**题目 A:**
请根据关于 ananagram 的短文回答下列问题：
(i) 短文举出的 ananagram 例词是哪个？
(ii) 把领域限定为音乐时，哪个词成为相对 ananagram？
(iii) 词典最多包含多少个词？
**题目 B:**
请逐字照录关于 ananagram 的短文中从“2019/2/20训练日记+map/multi map浅谈”起直到并包括“can produce TONE.”的部分。

2019/2/20训练日记+map/multi map浅谈
Most crossword puzzle fans are used to anagrams — groups of words with the same letters in different
orders — for example OPTS, SPOT, STOP, POTS and POST. Some words however do not have this
attribute, no matter how you rearrange their letters, you cannot form another word. Such words are
called ananagrams, an example is QUIZ.
Obviously such definitions depend on the domain within which we are working; you might think
that ATHENE is an ananagram, whereas any chemist would quickly produce ETHANE. One possible
domain would be the entire English language, but this could lead to some problems. One could restrict
the domain to, say, Music, in which case SCALE becomes a relative ananagram (LACES is not in the
same domain) but NOTE is not since it can produce TONE.
Write a program that will read in the dictionary of a restricted domain and determine the relative
ananagrams. Note that single letter words are, ipso facto, relative ananagrams since they cannot be
“rearranged” at all. The dictionary will contain no more than 1000 words.

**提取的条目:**
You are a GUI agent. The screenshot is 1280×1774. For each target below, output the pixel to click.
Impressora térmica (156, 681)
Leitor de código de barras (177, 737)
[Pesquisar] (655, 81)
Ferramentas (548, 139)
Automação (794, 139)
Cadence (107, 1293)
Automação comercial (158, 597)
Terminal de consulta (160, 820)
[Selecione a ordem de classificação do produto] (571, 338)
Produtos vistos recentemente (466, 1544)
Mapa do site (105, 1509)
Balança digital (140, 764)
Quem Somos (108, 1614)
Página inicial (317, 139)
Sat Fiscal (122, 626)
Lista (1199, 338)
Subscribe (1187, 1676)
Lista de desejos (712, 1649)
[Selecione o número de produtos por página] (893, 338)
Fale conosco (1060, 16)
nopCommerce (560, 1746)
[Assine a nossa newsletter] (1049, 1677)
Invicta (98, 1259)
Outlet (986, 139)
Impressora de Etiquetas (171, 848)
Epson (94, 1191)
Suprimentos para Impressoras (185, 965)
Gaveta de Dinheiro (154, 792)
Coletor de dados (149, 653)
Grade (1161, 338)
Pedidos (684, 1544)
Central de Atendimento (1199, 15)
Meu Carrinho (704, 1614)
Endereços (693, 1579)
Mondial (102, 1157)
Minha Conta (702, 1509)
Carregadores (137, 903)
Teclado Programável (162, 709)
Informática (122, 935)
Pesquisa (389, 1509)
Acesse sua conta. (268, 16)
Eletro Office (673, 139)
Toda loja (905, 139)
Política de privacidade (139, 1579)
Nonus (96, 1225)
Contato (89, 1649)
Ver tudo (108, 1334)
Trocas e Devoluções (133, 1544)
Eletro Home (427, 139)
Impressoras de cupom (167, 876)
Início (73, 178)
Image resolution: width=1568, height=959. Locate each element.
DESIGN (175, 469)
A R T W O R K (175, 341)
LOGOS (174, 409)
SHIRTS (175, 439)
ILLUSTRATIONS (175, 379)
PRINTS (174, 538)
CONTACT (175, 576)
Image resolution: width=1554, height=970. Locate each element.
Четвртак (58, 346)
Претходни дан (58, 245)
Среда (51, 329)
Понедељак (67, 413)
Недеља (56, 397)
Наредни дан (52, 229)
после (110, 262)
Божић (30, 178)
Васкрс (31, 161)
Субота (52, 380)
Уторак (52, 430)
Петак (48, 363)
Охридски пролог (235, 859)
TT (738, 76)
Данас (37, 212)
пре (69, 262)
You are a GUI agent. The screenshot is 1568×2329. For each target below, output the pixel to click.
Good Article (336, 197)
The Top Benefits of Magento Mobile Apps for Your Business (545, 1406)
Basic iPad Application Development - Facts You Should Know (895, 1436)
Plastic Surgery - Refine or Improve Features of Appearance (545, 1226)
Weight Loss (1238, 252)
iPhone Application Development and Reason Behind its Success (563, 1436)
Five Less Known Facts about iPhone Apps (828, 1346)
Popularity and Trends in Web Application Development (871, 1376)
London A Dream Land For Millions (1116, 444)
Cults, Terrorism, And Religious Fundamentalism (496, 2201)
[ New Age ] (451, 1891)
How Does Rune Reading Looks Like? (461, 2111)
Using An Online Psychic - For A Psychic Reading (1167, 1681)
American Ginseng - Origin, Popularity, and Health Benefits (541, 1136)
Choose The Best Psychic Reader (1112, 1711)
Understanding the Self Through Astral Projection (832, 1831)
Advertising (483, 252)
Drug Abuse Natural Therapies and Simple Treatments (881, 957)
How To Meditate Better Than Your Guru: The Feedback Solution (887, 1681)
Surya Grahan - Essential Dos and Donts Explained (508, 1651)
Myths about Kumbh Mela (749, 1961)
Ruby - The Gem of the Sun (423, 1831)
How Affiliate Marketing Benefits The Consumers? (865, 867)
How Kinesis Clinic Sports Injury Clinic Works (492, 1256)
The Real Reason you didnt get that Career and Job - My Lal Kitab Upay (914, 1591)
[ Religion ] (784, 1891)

**作答区 A:**
(i) QUIZ
(ii) SCALE
(iii) 1000 个

**作答区 B:**
2019/2/20训练日记+map/multi map浅谈
Most crossword puzzle fans are used to anagrams — groups of words with the same letters in different
orders — for example OPTS, SPOT, STOP, POTS and POST. Some words however do not have this
attribute, no matter how you rearrange their letters, you cannot form another word. Such words are
called ananagrams, an example is QUIZ.
Obviously such definitions depend on the domain within which we are working; you might think
that ATHENE is an ananagram, whereas any chemist would quickly produce ETHANE. One possible
domain would be the entire English language, but this could lead to some problems. One could restrict
the domain to, say, Music, in which case SCALE becomes a relative ananagram (LACES is not in the
same domain) but NOTE is not since it can produce TONE.